Por Isabel Hernández
Publicado el 19.10.2017
Soy Великая княжна Анастасия Николаевна Романова, la Gran Duquesa. Nací el 18 de junio de 1901. Mi padre fue el último Zar de la Rusia Imperial, el Emperador Nicolás II y mi madre, Alexandra Fiódorovna Románov. Tuve tres hermanas mayores: las grandes duquesas Olga, Tatiana y María. Mi único hermano varón, menor que yo, era Alexis Nikoláyevich Románov, Zarévich de Rusia.
Cien años después de lo ocurrido en octubre de 1917, es posible que ustedes piensen que ahora los problemas sociales y políticos son otros. Pero no lo crean así. La pobreza y la injusticia, los gobernantes necios y las masacres son las mismas. ¿Les preocupan las amenazas al estilo de vida que llevan? Pues, a comienzos del siglo XX, nosotros también convivíamos con una de las peores lacras sociales: el terrorismo.
El terrorismo se había encarnado hacía tiempo en el pueblo ruso, contagiando desmoralización e inseguridad a todo el mundo.
La extensión del terror respondía a una cierta lógica perversa: Mientras mi padre, el Zar Nicolás II, ejercía la autocracia más retrógrada y esclerotizada, el revolucionario Sergei Nechaev cultivaba la mayor de las violencias y unos niveles de despotismo que hacían retroceder al mismísimo Mijaíl Bakunin, anarquista radical entre los radicales. Mi país era el de «Los demonios», de Dostoievski, la gran novela del extremismo en ciernes; la tierra de «Padres e hijos», de Turguéniev, la historia que bautizó el moderno fenómeno nihilista. El terrorismo ruso del cambio de siglo se preciaba de ser no sólo la respuesta extrema a un problema terminal –el régimen zarista- sino la vanguardia del movimiento revolucionario: si el futuro pertenecía a las masas, los terroristas les mostraban el camino. Mi padre, el Zar, no se quedaba corto y contraatacaba con las medidas más severas: la Ojrana, la Policía Secreta, el «Domingo Sangriento» de enero de 1905 y las deportaciones a Siberia, fungían como símbolos de la más cruel de las represiones estatales. Hasta llegó a castigar por escandaloso a la «Бубновый валет», la «Sota de Diamantes», un grupo de maravillosos artistas rusos que conmovieron al mundo cuando expusieron sus obras en Moscú, en diciembre de 1910. Pero nada de eso se sabía en nuestra casa. Allí todo era temor y desprecio.
Siendo muy niña aprendí a odiar a Boris Sávinkov, quien fuera el organizador de dos de los golpes más duros sufridos por el zarismo: el asesinato de Viacheslav von Plehve, en 1904, ministro del Interior, y el del Gran Duque Sergei Alexandrovich Románov, en 1905, gobernador general de Moscú, mi tío abuelo y tío de mi padre, el último Zar.
Mi querida Rusia se mantenía obcecadamente ingobernable en contiendas que parecían no tener fin. Una pasmosa muestra de locura desde la conducción de un estado. Ese fue el escenario en el que nacimos mis tres hermanas, mi hermano Alexis Nikoláyevich y yo. Nacimos rodeados de demonios, de acontecimientos que hundieron a Rusia en un retroceso radical hacia la barbarie y consiguieron poblar nuestra infancia de fantasmas.

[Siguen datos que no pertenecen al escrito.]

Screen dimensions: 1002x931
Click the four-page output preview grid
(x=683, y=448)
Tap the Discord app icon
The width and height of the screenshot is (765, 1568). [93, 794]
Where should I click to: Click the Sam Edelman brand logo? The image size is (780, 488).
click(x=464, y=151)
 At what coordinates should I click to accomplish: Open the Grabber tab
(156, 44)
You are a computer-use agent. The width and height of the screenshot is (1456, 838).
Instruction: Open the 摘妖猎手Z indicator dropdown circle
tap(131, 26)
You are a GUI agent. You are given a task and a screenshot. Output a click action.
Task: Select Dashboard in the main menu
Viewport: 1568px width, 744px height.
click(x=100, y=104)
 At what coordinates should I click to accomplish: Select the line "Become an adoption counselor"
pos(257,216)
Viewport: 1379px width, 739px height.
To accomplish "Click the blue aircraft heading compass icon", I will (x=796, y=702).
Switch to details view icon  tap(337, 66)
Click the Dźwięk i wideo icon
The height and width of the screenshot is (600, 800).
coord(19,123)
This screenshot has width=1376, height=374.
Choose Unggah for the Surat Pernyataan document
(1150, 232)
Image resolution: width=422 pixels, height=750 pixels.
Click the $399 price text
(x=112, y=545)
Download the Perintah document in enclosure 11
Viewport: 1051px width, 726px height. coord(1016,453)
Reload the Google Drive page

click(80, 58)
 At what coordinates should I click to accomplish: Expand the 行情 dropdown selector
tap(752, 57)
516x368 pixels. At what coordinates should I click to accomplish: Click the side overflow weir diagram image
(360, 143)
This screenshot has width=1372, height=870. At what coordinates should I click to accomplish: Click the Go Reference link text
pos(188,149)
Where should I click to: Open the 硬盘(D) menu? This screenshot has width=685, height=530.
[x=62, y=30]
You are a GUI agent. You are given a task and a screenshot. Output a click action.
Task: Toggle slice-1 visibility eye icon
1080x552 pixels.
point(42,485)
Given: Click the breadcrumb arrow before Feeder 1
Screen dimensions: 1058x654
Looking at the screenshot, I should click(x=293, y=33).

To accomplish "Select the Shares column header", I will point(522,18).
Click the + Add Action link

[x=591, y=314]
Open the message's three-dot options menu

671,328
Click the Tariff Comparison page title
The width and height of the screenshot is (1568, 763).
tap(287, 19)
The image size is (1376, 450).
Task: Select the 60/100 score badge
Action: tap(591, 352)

Mis padres fueron los únicos responsables de haber arrojado a nuestra gigantesca nación de cabeza al comunismo. Nuestra Rusia ya estaba desmembrada y destrozada cuando Lenin bajó del famoso tren blindado.
El propio Rasputín, guía espiritual de nuestra familia, fue uno de los artífices más eficaces de la caída del régimen. Y la cortedad de miras de Nicolás II impedía comprender que un país al que una guerra lejana con Japón había puesto al borde de la catástrofe, no podía lanzarse contra una pavorosa potencia industrial como lo era el Imperio Alemán. La guerra no tenía otro sentido que el de sumir a hombres y mujeres en la ansiedad y la extenuación. Por mucho que se obstinara mi padre, la guerra seguía siendo uno de los jinetes de la Apocalipsis: ofrendaba vidas, truncaba destinos. Todas las guerras son malas, no existen sables plateados a la luz del sol, ni cargas heroicas en un campo de trigo inmaculado. Todo es peste, hambre, sangre y miseria. Y después llega lo peor: el horrendo canto de los vencedores, las necias voces de la ambición socavando las ruinas.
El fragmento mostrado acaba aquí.